五十岁那年,我参加了一场同学聚会,酒后冲动做了荒唐事,现在想想,肠子都悔青了。
我叫金玲,国企财务主管刚退休,日子说不上大富大贵,倒也安稳。那天班长张建国在群里吆喝,说毕业三十年,必须好好聚一场。我想着老同学多年不见,就去了。
聚会在市里最好的酒店,来了三十多人,混得好的开奔驰宝马,穿金戴银,聊的是几百万的生意。我坐在角落里,看着他们高谈阔论,心里有些不是滋味。
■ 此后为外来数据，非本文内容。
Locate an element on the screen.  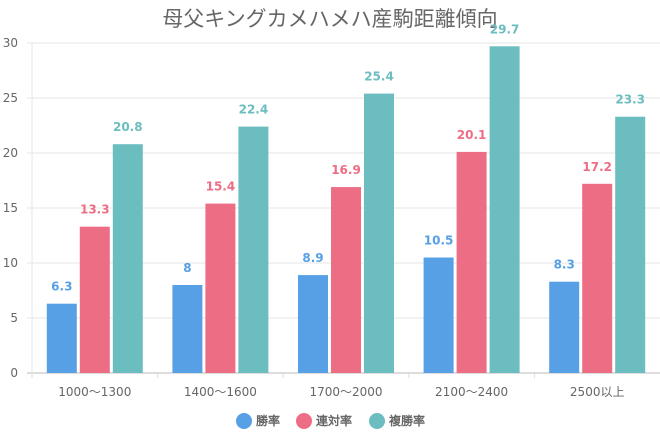
legend-label: 複勝率 is located at coordinates (406, 420).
当年的班花刘艳,如今嫁给了房地产老板,满手的金戒指晃得人眼晕。她说刚做了热玛吉,花了八万,问我做没做过。我笑了笑说,没那个必要。
酒过三巡,气氛热烈起来,各种攀比和炫耀此起彼伏。老李头说他儿子年薪百万,在深圳买了房。赵胖子说他刚提了辆路虎,一百多万。我不知道哪根筋搭错了,也许是酒精上了头,也许是憋了半辈子的气想发泄,一拍桌子站了起来。
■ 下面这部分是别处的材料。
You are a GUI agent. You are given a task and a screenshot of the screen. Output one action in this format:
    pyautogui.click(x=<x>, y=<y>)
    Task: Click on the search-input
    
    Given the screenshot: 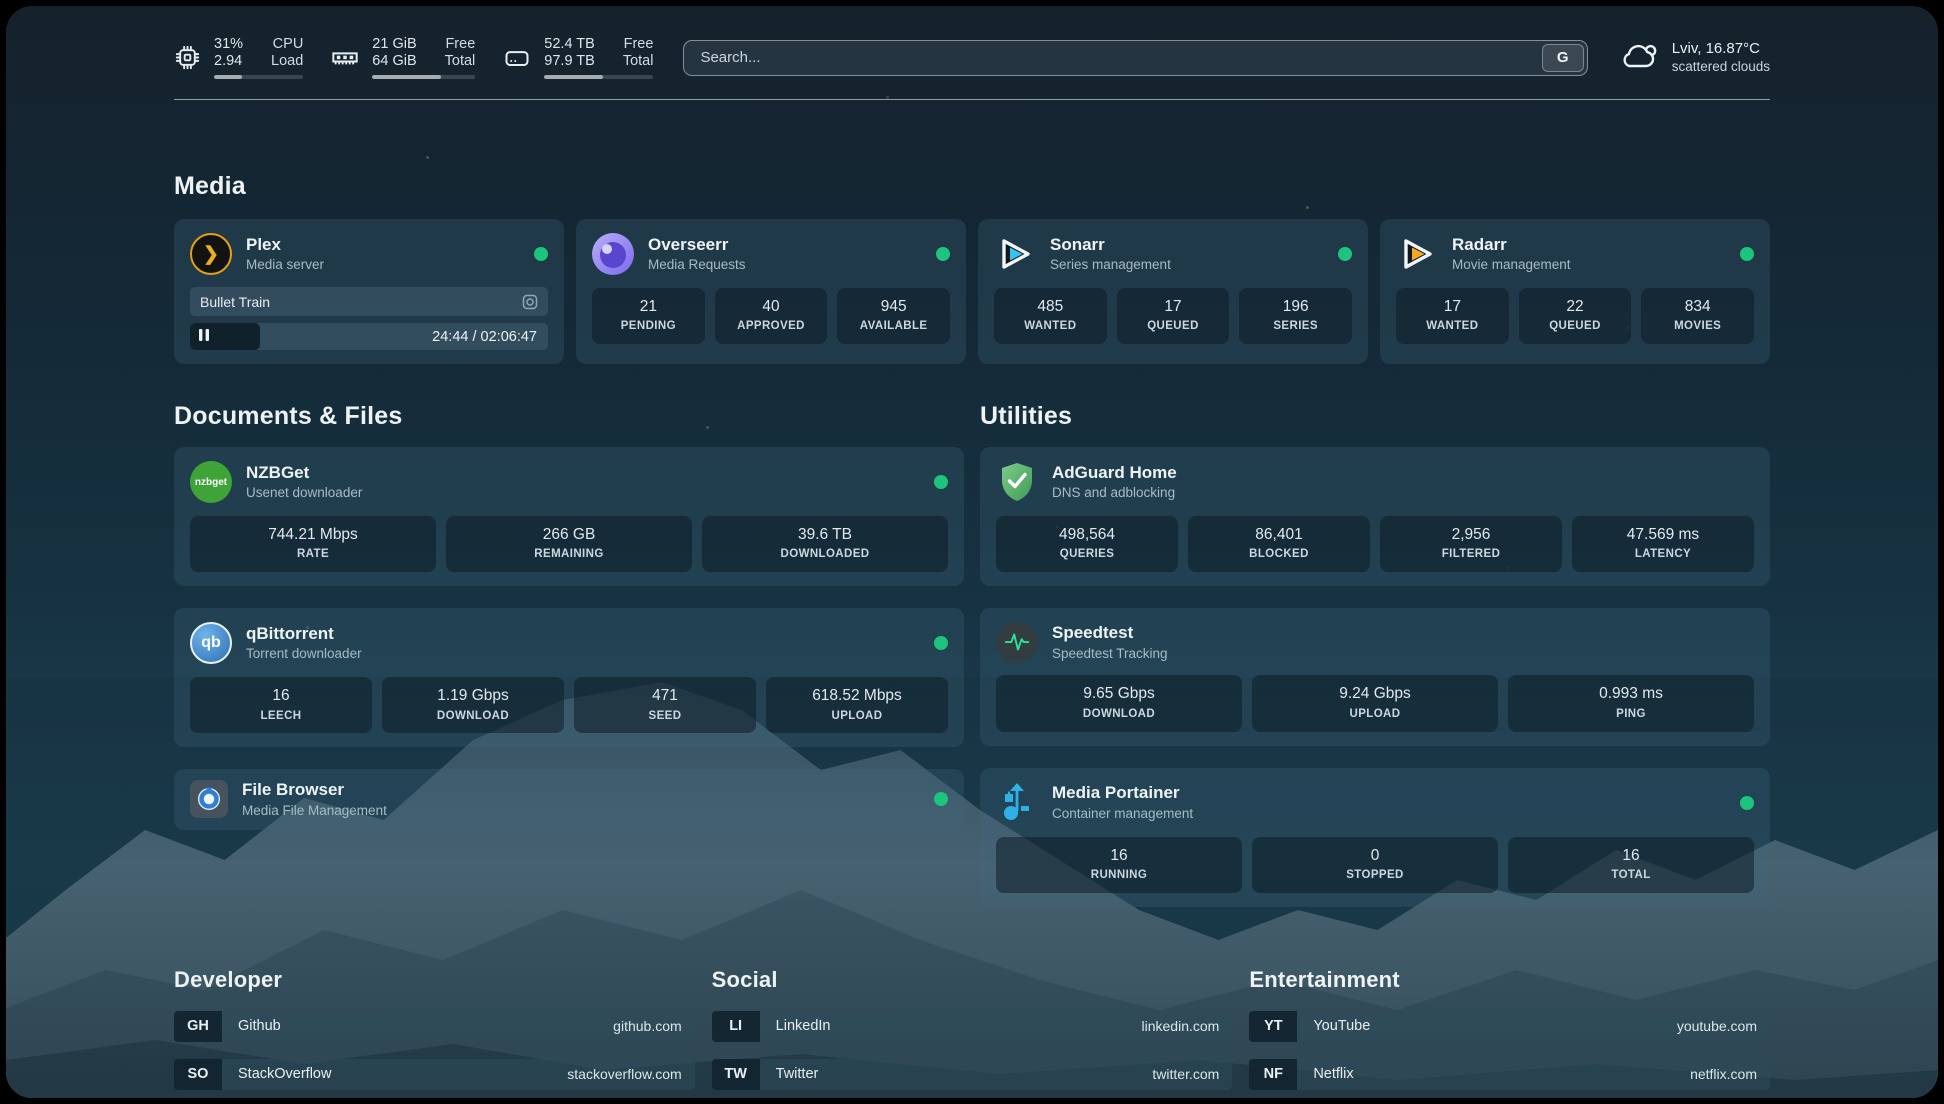 What is the action you would take?
    pyautogui.click(x=1112, y=58)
“你们都别吹了!”我举着酒杯,脸红脖子粗,“我儿子,去年发明的那个什么智能芯片,申请了二十项专利,你们知道专利转让费多少钱吗?五百万!美金!”
整个包厢安静了。刘艳手里的杯子差点掉地上,张建国张大了嘴巴半天合不上。那一瞬间,我觉得自己终于挺直了腰杆,从小到大,第一次这么多人正眼看我。虚荣心像被吹胀的气球,飘飘悠悠地升到了半空。
后来发生了什么,我断断续续记得,又不完全记得。好像是有人起哄要我请客,我大手一挥说包场。有人提议去唱歌,我掏出卡就要买单。模糊的片段里,还有人说城东新开的楼盘不错,我拍着胸脯说给在座的每人送一套。
“大姐,你可真豪气!”不知是谁喊了一声,引来一片起哄叫好。
那晚我被人前呼后拥地送回家,梦里还美滋滋地想着自己成了同学圈里的风云人物。
第二天早上,头疼欲裂地醒来,手机屏幕上密密麻麻的未读消息把我吓傻了眼。
“金玲,说好的请客,不能反悔啊!”
“姐妹,啥时候去看楼盘?”
“玲姐,昨晚那顿饭加上ktv,一共两万三,你看怎么结?”
“大姐太够意思了,以后就跟你混了!”
我的手指发抖,一条条往下翻,越翻心越凉。昨晚的荒唐话全被录了音、截了图,发得到处都是。最可怕的是,有人把我那句“给每人送一套房”的话,直接截图发到了大群里。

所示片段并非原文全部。